PROVIDED MATERIAL Start Marker

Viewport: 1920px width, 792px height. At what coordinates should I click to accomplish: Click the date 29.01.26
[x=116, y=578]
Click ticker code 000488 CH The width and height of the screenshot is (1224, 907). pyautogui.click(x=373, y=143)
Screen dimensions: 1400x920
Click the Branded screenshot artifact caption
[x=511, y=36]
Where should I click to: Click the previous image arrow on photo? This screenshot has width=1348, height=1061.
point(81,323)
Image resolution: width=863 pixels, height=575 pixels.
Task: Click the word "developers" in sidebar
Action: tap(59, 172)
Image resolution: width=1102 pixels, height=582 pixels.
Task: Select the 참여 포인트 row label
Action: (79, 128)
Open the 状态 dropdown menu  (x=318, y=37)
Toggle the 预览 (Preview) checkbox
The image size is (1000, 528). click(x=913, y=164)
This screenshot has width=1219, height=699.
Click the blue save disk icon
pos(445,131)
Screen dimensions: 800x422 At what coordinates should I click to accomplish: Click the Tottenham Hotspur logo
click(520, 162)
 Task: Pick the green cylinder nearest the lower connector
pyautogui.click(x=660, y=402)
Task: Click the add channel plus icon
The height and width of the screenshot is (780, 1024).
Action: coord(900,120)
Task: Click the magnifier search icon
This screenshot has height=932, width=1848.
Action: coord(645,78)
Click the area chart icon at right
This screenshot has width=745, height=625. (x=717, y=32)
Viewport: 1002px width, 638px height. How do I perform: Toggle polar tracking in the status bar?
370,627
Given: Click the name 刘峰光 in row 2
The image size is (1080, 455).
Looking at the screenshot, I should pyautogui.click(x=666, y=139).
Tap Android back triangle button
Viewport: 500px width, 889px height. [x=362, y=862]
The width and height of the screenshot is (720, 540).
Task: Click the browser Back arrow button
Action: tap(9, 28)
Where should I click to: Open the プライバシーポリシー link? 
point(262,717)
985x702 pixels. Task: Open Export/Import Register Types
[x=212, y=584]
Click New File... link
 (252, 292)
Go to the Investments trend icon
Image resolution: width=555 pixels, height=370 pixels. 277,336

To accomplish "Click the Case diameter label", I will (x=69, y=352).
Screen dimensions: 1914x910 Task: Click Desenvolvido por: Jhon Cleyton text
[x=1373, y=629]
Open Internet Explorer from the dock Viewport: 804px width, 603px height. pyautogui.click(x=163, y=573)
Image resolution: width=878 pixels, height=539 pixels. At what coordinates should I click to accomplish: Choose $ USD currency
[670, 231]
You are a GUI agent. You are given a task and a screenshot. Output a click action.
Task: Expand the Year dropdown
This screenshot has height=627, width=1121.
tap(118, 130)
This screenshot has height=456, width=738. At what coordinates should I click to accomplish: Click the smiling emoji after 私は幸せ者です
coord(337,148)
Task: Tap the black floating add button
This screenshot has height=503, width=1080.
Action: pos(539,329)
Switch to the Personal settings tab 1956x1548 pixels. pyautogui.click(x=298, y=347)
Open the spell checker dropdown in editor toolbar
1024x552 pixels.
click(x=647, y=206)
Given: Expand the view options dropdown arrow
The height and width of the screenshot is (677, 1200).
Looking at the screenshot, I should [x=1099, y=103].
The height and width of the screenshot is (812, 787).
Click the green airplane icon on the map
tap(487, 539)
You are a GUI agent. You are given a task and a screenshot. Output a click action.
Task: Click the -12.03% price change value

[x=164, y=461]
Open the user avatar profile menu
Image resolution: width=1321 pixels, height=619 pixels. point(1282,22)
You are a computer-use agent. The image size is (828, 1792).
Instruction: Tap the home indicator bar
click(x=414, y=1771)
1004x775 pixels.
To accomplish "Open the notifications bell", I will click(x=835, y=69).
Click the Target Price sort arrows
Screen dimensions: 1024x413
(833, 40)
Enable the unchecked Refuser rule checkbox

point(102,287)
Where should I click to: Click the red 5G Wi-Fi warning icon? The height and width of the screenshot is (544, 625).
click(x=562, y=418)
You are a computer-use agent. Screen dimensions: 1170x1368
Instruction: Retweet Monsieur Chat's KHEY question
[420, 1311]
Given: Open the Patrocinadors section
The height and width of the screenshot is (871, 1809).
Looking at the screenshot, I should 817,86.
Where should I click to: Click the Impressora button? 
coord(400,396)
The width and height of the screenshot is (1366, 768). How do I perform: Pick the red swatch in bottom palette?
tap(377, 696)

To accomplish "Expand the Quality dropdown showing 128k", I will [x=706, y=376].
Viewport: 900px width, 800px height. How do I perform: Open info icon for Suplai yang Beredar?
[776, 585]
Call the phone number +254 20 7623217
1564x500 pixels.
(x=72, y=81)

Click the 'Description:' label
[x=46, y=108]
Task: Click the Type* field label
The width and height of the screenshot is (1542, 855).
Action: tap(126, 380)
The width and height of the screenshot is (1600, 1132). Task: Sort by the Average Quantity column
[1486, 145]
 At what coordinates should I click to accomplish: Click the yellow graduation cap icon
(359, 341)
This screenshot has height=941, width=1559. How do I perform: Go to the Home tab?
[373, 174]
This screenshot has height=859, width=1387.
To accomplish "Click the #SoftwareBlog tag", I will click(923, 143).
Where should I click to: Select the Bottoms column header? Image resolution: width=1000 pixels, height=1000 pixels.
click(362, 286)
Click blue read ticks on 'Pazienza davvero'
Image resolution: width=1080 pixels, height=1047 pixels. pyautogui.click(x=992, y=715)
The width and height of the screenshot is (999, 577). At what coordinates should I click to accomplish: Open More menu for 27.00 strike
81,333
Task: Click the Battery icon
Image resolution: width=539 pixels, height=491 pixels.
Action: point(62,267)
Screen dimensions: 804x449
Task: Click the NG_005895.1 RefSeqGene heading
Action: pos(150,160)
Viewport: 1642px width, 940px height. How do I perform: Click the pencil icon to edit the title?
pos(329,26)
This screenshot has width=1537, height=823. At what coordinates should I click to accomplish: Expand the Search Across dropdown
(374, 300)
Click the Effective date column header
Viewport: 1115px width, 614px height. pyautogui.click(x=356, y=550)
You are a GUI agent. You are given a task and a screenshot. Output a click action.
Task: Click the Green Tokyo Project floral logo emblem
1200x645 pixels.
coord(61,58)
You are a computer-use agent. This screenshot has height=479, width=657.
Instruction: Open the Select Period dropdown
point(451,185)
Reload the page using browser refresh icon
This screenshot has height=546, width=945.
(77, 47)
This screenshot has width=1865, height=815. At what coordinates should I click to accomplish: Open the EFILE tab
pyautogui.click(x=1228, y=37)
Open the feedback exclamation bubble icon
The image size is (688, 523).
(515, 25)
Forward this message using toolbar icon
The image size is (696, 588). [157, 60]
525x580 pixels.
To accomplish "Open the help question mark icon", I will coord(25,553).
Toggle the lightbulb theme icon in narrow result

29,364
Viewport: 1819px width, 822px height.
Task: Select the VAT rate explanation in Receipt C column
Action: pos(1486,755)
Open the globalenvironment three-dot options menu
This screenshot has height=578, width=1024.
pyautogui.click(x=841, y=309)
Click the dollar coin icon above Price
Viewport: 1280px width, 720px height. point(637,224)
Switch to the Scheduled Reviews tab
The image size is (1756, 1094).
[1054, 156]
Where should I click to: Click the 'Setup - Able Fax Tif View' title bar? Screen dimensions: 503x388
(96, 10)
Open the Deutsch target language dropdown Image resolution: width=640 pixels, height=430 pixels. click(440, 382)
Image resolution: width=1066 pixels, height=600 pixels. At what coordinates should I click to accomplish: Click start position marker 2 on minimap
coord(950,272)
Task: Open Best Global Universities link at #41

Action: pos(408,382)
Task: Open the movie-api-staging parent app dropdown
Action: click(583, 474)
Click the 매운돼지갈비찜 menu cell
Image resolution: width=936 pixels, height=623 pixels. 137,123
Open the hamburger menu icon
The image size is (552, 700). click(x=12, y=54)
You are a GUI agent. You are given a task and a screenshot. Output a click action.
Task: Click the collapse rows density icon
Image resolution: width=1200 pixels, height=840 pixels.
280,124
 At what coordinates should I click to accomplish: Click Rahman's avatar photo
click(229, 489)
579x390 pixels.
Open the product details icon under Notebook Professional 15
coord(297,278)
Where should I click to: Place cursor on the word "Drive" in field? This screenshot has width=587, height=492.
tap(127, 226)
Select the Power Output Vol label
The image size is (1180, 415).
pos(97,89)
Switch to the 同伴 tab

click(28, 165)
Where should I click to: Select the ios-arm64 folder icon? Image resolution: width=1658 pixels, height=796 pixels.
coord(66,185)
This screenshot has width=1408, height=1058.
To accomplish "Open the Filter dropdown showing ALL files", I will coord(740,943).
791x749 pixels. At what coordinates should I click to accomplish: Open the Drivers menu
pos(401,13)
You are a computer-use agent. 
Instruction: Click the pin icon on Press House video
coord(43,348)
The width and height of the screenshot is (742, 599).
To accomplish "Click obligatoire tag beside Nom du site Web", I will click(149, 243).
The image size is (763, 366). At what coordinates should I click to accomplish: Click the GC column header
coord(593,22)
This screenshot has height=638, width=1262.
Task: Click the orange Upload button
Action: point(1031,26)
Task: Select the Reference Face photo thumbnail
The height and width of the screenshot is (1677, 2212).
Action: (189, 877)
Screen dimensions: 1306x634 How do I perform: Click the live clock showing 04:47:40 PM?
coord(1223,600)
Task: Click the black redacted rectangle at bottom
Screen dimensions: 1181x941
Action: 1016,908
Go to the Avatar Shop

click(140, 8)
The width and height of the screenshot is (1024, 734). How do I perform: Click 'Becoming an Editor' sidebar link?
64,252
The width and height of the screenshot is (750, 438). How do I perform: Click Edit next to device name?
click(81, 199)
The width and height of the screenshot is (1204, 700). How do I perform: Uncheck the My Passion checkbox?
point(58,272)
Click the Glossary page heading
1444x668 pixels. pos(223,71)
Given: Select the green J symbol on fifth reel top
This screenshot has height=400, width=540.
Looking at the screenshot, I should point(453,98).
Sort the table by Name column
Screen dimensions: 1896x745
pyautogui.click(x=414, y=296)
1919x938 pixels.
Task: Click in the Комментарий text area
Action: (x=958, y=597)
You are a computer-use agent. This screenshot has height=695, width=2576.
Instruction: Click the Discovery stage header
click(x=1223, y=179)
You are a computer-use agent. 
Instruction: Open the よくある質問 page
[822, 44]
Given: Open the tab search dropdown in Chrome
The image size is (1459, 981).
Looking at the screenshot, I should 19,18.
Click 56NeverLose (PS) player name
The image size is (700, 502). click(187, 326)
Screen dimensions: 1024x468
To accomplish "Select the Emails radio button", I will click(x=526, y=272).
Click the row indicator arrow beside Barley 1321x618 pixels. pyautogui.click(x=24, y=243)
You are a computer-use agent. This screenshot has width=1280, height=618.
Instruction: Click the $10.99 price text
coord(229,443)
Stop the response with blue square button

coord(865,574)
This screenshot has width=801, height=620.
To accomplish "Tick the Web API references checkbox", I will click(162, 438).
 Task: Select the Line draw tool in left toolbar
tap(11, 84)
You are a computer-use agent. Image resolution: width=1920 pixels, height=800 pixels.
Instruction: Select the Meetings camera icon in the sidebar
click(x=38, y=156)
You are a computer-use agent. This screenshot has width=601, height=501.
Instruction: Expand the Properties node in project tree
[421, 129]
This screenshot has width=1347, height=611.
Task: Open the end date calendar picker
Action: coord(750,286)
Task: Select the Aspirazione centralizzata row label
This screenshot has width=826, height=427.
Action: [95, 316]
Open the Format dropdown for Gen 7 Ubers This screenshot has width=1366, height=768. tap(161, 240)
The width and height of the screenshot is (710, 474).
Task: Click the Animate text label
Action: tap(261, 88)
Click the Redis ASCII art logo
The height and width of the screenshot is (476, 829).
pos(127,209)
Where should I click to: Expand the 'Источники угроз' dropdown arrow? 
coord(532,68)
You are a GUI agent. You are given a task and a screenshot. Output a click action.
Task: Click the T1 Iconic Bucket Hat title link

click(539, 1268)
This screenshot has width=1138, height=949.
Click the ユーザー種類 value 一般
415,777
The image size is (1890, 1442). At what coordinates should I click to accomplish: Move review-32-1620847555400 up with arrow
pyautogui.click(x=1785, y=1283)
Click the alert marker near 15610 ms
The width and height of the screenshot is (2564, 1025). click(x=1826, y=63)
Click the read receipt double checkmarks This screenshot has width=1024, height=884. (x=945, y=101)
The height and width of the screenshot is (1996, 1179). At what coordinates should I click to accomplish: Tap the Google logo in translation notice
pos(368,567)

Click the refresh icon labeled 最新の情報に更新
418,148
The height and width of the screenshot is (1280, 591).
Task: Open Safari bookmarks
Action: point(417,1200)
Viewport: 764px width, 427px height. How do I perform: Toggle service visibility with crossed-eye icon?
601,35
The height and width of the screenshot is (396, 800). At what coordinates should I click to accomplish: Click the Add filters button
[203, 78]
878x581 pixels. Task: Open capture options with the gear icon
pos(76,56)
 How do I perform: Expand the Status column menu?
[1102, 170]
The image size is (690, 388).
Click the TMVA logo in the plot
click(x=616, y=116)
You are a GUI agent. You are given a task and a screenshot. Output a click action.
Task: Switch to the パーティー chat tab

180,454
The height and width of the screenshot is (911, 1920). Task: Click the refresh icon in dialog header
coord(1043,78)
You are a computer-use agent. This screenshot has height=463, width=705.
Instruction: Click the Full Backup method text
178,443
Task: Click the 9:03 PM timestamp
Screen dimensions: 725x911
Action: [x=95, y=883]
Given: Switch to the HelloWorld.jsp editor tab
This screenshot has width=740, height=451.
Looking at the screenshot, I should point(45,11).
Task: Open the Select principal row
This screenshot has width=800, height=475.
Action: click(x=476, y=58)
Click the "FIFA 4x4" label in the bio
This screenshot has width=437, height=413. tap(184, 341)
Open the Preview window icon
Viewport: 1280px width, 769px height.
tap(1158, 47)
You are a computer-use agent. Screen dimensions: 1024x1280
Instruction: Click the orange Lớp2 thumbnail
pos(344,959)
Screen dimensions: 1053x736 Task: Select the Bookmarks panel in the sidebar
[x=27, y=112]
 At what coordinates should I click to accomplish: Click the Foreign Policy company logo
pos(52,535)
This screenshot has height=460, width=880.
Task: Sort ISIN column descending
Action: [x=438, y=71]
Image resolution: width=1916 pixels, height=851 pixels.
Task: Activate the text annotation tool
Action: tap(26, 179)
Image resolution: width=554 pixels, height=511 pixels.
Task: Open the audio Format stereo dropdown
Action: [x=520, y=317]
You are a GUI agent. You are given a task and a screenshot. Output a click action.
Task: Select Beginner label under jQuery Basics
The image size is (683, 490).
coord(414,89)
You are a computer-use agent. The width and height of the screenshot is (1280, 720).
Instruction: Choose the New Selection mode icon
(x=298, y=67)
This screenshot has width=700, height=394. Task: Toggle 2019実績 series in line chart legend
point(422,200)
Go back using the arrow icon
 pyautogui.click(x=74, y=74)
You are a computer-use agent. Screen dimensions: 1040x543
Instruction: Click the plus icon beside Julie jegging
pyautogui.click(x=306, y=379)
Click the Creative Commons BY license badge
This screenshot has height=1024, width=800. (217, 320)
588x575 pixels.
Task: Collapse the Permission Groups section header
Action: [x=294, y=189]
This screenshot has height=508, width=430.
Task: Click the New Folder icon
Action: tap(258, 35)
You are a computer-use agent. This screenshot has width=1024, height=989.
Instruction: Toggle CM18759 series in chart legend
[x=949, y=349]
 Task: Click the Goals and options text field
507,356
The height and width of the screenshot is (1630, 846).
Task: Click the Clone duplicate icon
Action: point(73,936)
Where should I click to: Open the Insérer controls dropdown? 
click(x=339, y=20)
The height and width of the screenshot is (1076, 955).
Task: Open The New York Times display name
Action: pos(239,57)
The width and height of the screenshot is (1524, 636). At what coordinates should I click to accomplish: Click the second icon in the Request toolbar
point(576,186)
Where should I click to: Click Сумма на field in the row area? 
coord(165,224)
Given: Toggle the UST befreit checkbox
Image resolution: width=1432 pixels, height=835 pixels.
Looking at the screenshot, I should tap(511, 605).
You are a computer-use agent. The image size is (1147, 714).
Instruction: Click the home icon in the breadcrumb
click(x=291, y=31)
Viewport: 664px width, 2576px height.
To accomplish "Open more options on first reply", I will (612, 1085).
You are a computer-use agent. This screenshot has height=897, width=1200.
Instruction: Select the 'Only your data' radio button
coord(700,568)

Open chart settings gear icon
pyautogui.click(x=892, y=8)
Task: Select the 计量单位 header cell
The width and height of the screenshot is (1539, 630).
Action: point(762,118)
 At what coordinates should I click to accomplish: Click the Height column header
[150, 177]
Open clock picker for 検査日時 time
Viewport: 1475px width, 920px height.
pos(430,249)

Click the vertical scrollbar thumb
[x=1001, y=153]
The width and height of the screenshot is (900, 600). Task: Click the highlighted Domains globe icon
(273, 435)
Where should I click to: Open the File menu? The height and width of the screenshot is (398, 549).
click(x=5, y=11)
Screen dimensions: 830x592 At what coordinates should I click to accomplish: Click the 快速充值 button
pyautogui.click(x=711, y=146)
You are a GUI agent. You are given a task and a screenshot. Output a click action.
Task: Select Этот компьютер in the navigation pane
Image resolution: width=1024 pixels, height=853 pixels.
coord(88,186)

PROVIDED MATERIAL End Marker

= EXERCISE OBJECTIVE =
Beginning at the opening line of the data, transcribe each line exactly until you reach the line with "Screen dimensions: 1400x920", which you also include, and go no further.

= THE ANSWER =
Viewport: 1920px width, 792px height. At what coordinates should I click to accomplish: Click the date 29.01.26
[x=116, y=578]
Click ticker code 000488 CH The width and height of the screenshot is (1224, 907). pyautogui.click(x=373, y=143)
Screen dimensions: 1400x920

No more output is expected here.